Afin de compléter la vision historique et d'élargir l'angle de vue, loin des lectures fragmentaires ou des préjugés, je mets entre les mains des chercheurs algériens le témoignage d'un témoin de cette époque. L'histoire des nations ne se comprend pas à travers une seule voix, mais par la complémentarité des témoignages et le croisement des récits, même si leurs perspectives diffèrent.
Le Cheikh Adda Bentounès (1898 - 1952) a déclaré dans la revue « Al-Murchid » (n° 43, année 1370 de l'Hégire / 1950), cité dans l'ouvrage « Tânbih al-qourra’ ila kifah majallat al-murchid al-ghara’ » (pp. 180-181) :
« Vous m'avez demandé, cher et éminent frère, de vous dire un mot sur la formation de l'"Association des Oulémas d'Algérie". Je vous dirai donc brièvement, et c'est d'Allah que vient le succès :
Elle a été formée à l'initiative d'un homme nommé M. Omar Ismaïl, membre du cercle "Cercle du Progrès" (Nadi al-Taraqqi). C'était un homme d'une sagesse et d'une distinction sociale. Lorsqu'il conçut l'idée de créer l'Association, il ne trouva pas mieux que le professeur Mohamed El Mahdi, un homme à l'éducation parfaite et un esprit ouvert, rédacteur du journal « El-Balagh » à Alger. Il se rendit auprès de lui pour discuter de son idée, qui n'était encore qu'un œuf sous son aile. Ce dernier l'accueillit favorablement, puis la présenta à son maître, le Cheikh Sidi Ahmed Benalioua (El Alawi), qui l'approuva également, bien qu'avec une certaine réserve et prudence.
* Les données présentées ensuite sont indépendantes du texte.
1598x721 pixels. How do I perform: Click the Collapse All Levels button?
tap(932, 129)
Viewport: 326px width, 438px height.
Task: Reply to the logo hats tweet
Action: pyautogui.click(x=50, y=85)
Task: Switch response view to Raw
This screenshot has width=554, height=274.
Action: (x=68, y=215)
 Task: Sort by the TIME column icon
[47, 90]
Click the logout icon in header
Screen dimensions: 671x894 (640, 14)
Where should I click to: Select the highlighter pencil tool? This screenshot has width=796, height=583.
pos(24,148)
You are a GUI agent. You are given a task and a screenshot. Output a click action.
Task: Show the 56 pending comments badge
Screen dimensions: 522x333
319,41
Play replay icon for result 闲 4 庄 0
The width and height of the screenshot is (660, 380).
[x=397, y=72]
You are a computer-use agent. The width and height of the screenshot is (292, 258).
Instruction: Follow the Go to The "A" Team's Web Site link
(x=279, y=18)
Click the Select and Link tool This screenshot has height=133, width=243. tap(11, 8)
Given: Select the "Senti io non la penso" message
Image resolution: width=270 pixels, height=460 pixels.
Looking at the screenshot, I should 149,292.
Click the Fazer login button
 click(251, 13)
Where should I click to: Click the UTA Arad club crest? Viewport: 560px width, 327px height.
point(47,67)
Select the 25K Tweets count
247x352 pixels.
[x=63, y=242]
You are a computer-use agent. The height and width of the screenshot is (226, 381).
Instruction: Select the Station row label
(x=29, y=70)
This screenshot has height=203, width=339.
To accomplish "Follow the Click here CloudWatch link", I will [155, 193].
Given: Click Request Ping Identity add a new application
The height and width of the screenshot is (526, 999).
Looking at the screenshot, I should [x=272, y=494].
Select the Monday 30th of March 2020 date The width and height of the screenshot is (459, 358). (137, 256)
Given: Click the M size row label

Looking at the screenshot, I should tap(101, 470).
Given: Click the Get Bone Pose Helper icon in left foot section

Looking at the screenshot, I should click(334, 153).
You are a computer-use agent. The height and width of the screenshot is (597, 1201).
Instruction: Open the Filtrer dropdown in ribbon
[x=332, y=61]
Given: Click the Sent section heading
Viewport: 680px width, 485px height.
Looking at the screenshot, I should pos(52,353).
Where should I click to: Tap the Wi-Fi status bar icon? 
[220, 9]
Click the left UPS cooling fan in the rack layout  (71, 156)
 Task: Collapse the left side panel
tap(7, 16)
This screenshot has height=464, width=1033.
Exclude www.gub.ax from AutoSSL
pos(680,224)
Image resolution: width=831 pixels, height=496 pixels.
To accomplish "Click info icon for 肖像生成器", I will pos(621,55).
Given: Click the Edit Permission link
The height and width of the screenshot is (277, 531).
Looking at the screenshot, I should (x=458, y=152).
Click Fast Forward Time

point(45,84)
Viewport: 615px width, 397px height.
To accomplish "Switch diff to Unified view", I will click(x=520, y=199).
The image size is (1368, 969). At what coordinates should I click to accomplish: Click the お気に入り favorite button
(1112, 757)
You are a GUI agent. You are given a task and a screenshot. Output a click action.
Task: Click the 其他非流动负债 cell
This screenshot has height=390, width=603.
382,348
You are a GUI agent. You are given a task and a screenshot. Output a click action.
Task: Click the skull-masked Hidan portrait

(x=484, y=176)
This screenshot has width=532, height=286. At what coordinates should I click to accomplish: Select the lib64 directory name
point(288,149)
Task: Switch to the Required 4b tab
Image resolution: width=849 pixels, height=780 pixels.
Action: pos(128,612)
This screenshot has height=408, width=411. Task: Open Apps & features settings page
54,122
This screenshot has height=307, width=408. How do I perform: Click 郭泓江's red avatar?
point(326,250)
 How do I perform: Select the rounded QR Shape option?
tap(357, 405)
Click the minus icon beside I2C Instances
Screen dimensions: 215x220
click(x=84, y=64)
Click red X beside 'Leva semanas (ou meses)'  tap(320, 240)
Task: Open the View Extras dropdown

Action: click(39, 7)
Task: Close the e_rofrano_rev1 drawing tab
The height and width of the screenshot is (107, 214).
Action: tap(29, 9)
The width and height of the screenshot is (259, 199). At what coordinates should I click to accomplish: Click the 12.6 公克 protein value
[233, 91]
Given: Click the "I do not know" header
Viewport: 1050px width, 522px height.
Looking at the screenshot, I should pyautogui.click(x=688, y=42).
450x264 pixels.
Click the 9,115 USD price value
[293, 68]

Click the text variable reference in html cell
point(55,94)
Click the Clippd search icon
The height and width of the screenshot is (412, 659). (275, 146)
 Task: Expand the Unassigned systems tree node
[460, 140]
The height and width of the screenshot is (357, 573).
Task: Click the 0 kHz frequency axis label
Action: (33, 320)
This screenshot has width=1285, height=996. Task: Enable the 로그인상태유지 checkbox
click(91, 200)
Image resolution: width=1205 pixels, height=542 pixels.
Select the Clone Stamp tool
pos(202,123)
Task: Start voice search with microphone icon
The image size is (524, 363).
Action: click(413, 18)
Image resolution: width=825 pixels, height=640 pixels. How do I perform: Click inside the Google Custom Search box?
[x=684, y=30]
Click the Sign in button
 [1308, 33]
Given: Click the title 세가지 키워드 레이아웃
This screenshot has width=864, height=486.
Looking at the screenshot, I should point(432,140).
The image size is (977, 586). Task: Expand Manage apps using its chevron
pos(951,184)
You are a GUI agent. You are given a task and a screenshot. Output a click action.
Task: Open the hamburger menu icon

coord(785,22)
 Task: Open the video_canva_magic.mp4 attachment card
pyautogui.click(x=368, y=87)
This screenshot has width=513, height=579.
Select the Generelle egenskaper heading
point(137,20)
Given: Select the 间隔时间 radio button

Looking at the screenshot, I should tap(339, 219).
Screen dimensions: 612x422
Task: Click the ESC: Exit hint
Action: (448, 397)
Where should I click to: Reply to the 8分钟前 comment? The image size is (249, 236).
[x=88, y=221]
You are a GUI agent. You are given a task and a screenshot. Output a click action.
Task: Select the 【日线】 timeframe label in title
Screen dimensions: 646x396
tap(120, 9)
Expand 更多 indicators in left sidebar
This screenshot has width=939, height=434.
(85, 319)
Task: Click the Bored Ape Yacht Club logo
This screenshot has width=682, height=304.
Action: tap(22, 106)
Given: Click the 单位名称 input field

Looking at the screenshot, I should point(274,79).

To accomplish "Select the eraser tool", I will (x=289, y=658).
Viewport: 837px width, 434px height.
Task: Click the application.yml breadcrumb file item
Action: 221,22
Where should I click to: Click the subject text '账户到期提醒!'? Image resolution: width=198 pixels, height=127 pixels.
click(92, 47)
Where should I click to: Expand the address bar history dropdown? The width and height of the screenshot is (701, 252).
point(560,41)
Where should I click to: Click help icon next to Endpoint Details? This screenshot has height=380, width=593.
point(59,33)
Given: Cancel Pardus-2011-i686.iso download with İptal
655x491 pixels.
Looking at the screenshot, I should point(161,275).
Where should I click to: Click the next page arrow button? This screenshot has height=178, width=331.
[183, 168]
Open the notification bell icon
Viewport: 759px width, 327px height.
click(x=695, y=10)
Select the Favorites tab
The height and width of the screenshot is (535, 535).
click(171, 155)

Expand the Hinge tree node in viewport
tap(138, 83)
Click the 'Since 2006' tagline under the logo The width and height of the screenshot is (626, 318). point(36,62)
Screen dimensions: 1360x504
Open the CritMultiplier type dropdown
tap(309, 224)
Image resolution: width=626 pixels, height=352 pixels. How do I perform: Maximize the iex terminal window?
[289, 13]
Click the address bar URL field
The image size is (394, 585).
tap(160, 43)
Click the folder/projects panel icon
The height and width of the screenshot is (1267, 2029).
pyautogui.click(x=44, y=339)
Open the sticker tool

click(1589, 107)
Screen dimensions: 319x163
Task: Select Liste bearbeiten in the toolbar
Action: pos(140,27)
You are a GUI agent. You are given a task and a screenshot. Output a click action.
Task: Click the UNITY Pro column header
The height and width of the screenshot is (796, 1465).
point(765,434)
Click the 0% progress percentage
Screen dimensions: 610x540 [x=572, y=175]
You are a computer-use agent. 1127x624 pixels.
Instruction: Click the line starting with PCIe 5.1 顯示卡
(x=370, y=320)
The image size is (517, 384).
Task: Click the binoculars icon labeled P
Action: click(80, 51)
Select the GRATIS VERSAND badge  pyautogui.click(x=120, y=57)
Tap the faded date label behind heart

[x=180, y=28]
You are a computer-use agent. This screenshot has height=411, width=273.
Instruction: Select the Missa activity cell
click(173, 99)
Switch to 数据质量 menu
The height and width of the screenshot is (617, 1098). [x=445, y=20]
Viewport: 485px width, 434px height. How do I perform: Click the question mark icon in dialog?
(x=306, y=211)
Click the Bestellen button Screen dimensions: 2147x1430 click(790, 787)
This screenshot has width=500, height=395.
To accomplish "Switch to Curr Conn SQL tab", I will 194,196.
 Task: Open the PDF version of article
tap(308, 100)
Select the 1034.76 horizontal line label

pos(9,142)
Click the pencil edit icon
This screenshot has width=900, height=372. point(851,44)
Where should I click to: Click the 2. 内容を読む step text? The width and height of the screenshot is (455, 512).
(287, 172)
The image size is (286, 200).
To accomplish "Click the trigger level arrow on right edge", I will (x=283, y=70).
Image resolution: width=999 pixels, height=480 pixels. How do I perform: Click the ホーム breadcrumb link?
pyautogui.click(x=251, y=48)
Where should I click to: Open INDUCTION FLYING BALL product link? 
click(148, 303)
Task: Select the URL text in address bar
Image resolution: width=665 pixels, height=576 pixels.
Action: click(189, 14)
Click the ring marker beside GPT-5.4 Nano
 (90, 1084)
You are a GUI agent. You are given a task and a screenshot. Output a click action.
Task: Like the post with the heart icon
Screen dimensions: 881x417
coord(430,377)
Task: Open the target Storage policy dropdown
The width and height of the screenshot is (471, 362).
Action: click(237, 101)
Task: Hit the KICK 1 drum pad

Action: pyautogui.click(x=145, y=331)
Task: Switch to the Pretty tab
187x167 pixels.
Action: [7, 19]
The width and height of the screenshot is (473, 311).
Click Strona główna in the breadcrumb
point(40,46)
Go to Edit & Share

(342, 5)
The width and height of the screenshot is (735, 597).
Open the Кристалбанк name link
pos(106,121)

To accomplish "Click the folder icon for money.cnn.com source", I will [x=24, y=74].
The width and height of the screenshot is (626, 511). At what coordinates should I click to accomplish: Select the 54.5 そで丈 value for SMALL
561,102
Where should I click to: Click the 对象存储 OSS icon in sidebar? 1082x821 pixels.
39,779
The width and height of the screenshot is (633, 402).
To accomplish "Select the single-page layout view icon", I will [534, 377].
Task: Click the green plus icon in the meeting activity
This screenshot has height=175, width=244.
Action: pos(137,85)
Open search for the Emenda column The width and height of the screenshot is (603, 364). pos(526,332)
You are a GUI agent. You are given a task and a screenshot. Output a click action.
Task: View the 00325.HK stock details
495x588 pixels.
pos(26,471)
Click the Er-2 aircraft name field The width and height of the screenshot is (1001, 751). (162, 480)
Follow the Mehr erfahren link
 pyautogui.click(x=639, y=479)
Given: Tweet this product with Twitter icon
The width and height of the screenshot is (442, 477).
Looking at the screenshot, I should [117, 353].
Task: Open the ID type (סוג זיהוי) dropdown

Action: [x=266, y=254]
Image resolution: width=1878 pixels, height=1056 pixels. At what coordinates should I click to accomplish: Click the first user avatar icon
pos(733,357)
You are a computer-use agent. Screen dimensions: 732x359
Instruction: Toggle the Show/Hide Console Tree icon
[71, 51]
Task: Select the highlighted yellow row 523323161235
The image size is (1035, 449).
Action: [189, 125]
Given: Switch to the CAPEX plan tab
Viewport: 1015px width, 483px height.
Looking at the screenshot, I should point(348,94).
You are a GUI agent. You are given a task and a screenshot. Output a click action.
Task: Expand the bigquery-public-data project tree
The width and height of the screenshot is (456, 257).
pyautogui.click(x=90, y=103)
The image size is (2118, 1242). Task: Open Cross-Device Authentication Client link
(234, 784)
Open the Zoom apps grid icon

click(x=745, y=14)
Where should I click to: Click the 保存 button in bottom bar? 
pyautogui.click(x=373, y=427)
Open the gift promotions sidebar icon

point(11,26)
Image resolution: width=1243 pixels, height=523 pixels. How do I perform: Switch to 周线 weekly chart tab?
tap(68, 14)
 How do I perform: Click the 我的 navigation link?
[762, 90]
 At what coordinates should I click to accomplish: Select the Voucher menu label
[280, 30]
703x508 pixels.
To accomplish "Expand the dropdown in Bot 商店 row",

Une fois la chose entendue, le journal « El-Balagh » commença à diffuser et à soutenir l'idée. C'était le seul journal d'Algérie à souligner l'importance de la création de l'Association des Oulémas. Il poursuivit cet effort durant un certain temps, jusqu'à ce qu'un groupe de savants et d'hommes vertueux réponde à son appel.
M. Omar Ismaïl, accompagné de quelques personnes partageant sa vision, entreprit de rédiger les "Statuts" de l'Association. Une fois les articles finalisés et organisés, le groupe s'accorda pour tenir une réunion constitutive.
Nous soulignons ici que le conflit était alors intense entre la "faction confrérique" (at-Turuqiyyah) et la "faction réformiste" (al-Islahiyyah). Les réformistes craignaient que l'Association des Oulémas ne soit une organisation affiliée au "parti des confréries". Le jour de la réunion, plusieurs membres des réformistes étaient présents, parmi lesquels : le Cheikh El-Ibrahimi, le Cheikh El Amoudi, le Cheikh Tayeb El-Oqbi, le Cheikh Abou Yaâla Ez-Zouawi et le Cheikh Ez-Zahiri.
De fait, les membres des confréries furent absents de cette réunion, à l'exception de trois personnes issues des Alawiya : le grand professeur Sidi Ahmed Benalioua, le Cheikh Mohamed El Mahdi et le Cheikh Adda Bentounès.
Après l'examen des statuts, le bureau provisoire de l'Association fut constitué. Le Cheikh Benbadis s'était excusé par télégramme pour cause de maladie ; mais dès que le groupe le nomma président de l'Association, il fut guéri de sa maladie et resta à Alger.
Il apparut dès ce soir-là que l'Association était celle des "Réformistes" et non l'Association des Oulémas d'Algérie par laquelle nous espérions réconcilier les "confrériques" et les "réformistes". Chaque jour qui passait, l'Association revêtait un nouvel habit de réforme, jusqu'à devenir une "Association Wahhabite" à cent pour cent, n'ayant aucun lien avec les musulmans d'Algérie, hormis ceux qui suivaient sa voie et agissaient selon ses principes.
Lorsque l'antagonisme entre les deux factions atteignit son paroxysme, les "confrériques" furent contraints de former l'Association des Oulémas de la Sunna. M. Omar Ismaïl se sépara de la faction des "réformistes" après avoir constaté leur revirement et leurs mauvaises intentions. Il fonda ses journaux « El-Ikhlas » et « El-Mi'yar », les accablant d'injures en leur rendant la monnaie.
Le récit s'est terminé sur ce mode, et le conflit est resté vif entre confrériques et réformistes jusqu'à ce jour. À Allah appartient le commandement, avant comme après. » Fin de citation.
Transmis par le frère Bouzid Boumedienne.